Brief:
Look over the material for the string "toolbar". Copy every line where it turns up.

Provided records:
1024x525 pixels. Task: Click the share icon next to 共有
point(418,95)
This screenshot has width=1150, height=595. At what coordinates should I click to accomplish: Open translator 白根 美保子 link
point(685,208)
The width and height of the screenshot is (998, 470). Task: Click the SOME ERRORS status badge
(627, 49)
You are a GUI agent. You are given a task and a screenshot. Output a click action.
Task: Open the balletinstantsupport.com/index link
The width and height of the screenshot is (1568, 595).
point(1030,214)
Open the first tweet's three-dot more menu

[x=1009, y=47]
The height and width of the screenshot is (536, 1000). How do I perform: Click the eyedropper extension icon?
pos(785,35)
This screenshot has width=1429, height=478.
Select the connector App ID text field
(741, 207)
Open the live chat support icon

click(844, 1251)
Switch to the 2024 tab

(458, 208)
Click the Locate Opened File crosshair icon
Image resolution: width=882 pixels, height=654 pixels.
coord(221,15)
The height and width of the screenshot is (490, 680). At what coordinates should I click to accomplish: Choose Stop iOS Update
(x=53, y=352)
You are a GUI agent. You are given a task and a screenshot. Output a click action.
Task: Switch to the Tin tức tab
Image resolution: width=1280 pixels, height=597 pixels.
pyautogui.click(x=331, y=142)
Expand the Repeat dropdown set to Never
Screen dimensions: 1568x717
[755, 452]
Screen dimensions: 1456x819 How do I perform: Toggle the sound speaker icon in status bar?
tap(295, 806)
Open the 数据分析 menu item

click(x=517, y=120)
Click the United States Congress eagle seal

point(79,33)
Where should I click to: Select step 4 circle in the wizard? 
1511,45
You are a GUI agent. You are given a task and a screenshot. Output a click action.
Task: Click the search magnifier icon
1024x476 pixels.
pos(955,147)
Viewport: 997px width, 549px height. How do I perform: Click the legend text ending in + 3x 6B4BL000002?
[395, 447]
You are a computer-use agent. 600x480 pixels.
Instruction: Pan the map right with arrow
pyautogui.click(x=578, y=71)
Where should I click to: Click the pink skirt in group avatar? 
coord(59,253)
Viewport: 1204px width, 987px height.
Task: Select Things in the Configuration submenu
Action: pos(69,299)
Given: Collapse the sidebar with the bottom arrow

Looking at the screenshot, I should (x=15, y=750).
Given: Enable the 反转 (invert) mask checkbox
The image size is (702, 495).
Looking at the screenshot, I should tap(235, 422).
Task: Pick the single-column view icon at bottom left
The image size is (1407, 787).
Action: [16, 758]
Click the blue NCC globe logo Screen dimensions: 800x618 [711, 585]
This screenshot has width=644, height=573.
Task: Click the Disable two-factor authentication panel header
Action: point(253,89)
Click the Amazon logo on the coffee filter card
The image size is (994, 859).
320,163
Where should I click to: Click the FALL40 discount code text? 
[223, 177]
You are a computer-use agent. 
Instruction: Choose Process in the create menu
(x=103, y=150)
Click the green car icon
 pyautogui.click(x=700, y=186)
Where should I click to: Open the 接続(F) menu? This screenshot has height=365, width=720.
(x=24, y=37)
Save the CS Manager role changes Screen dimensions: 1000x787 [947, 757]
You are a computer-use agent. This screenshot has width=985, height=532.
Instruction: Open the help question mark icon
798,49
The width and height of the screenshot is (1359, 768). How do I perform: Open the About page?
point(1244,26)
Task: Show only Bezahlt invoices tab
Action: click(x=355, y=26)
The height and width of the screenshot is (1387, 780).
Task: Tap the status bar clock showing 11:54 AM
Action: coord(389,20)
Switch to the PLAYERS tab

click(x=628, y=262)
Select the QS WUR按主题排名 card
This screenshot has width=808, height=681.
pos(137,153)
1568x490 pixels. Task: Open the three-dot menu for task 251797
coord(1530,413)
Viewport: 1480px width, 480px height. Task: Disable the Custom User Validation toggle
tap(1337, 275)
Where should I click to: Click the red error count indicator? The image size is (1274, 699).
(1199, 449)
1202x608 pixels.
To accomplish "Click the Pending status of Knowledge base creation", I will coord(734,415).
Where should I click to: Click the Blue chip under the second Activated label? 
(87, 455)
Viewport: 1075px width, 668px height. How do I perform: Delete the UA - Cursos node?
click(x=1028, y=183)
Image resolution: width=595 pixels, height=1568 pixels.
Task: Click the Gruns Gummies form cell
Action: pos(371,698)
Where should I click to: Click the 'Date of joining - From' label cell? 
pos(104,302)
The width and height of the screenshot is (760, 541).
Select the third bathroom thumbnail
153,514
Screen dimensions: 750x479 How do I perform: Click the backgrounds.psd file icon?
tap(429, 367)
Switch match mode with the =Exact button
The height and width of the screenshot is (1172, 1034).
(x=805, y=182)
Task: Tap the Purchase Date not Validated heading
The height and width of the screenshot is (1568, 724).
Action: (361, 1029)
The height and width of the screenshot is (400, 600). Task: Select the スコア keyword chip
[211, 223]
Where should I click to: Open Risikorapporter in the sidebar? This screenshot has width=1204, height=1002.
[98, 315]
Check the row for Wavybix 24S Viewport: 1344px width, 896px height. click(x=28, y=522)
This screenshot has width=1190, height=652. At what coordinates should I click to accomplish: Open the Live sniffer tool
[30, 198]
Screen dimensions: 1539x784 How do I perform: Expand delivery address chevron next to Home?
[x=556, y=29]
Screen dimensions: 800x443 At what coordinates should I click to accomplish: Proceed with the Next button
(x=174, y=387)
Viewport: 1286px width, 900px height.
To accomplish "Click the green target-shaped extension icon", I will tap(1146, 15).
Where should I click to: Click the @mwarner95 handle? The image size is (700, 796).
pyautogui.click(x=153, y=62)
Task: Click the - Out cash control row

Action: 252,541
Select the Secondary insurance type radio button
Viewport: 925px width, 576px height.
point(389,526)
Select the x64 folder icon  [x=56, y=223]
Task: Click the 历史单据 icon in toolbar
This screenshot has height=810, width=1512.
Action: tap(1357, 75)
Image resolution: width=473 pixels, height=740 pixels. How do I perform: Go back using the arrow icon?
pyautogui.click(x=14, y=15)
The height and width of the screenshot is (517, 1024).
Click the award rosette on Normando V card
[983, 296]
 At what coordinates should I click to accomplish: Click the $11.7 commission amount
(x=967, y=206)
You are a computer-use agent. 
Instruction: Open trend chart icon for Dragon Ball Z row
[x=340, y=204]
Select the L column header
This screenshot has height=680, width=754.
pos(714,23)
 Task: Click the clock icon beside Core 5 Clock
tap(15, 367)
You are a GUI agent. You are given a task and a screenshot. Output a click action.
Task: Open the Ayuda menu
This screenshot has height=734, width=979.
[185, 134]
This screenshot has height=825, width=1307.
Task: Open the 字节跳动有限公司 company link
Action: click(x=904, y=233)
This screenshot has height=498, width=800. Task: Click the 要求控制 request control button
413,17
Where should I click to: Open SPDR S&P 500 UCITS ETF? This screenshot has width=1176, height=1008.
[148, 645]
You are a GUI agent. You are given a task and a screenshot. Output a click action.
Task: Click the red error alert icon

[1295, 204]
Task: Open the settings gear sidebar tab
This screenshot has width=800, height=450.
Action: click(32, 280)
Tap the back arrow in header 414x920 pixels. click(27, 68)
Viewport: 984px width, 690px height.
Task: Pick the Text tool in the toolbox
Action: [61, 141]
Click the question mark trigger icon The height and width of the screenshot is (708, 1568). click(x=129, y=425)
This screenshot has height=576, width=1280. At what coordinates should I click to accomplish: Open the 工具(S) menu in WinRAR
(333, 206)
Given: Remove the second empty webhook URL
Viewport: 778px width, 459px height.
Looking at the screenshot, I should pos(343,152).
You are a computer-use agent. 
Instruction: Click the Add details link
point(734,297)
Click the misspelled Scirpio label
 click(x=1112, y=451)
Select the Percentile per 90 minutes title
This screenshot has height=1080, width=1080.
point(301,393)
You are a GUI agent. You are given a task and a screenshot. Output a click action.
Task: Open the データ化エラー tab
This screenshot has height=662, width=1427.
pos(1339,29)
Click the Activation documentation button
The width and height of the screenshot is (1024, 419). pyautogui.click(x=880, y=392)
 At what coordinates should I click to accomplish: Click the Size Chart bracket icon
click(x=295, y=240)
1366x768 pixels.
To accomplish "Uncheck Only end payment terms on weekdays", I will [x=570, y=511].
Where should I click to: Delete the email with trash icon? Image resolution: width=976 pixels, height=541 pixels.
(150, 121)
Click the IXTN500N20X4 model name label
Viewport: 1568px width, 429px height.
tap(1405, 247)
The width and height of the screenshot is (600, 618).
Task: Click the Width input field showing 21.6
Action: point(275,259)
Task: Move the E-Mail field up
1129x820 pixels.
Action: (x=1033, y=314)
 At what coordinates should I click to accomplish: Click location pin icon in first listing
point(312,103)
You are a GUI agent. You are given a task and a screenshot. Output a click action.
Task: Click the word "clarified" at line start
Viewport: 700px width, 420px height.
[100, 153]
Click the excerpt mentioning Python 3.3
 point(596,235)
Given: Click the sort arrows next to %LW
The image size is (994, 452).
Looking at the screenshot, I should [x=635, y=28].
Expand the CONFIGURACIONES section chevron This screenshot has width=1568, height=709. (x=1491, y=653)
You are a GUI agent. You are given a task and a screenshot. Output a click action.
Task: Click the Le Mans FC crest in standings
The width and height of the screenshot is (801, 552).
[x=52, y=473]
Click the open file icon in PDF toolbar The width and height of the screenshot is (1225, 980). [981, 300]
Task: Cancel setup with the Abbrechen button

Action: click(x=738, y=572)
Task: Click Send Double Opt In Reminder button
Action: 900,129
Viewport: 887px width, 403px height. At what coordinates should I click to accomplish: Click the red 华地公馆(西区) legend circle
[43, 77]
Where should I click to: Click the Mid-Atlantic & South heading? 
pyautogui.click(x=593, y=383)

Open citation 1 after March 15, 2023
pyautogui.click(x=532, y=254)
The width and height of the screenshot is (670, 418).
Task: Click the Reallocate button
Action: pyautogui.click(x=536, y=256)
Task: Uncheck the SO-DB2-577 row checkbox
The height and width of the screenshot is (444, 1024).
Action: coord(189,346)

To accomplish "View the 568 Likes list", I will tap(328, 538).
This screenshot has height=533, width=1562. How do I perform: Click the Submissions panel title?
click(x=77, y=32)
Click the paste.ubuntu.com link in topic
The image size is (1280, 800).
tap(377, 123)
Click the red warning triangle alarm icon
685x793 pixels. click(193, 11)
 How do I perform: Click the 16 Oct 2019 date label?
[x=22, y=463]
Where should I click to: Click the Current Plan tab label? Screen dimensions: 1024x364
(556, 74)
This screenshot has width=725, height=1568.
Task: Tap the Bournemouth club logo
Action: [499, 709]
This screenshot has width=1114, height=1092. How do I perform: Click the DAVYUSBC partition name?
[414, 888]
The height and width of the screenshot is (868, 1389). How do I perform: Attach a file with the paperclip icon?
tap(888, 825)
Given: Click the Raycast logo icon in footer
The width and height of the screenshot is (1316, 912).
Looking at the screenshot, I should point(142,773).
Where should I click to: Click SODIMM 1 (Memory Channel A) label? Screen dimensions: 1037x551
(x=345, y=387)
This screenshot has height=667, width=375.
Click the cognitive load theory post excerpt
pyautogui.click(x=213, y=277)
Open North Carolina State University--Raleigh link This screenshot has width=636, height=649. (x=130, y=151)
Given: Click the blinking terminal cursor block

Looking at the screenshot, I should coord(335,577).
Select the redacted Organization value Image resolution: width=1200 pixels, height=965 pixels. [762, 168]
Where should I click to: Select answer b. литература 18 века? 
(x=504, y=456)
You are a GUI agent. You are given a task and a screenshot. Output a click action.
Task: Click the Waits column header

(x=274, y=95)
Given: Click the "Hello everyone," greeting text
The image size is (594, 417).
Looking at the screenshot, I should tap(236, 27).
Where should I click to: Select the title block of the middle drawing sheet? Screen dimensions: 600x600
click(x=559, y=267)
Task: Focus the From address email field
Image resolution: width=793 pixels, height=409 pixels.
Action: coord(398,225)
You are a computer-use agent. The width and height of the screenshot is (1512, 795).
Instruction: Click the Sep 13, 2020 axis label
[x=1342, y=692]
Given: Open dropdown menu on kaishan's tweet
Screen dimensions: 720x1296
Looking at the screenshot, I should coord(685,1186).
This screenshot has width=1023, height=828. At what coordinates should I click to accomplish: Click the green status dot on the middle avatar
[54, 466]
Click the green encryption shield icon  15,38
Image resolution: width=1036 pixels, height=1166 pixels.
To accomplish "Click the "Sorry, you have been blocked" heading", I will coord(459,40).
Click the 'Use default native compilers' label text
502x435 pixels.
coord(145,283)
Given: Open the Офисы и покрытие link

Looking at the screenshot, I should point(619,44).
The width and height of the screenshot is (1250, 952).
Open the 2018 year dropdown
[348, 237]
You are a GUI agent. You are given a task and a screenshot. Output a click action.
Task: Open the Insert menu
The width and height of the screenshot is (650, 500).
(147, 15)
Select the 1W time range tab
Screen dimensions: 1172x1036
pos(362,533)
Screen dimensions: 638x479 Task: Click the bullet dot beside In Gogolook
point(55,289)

Answer to this problem:
Task: Click the 历史单据 icon in toolbar
Click the open file icon in PDF toolbar The width and height of the screenshot is (1225, 980). [981, 300]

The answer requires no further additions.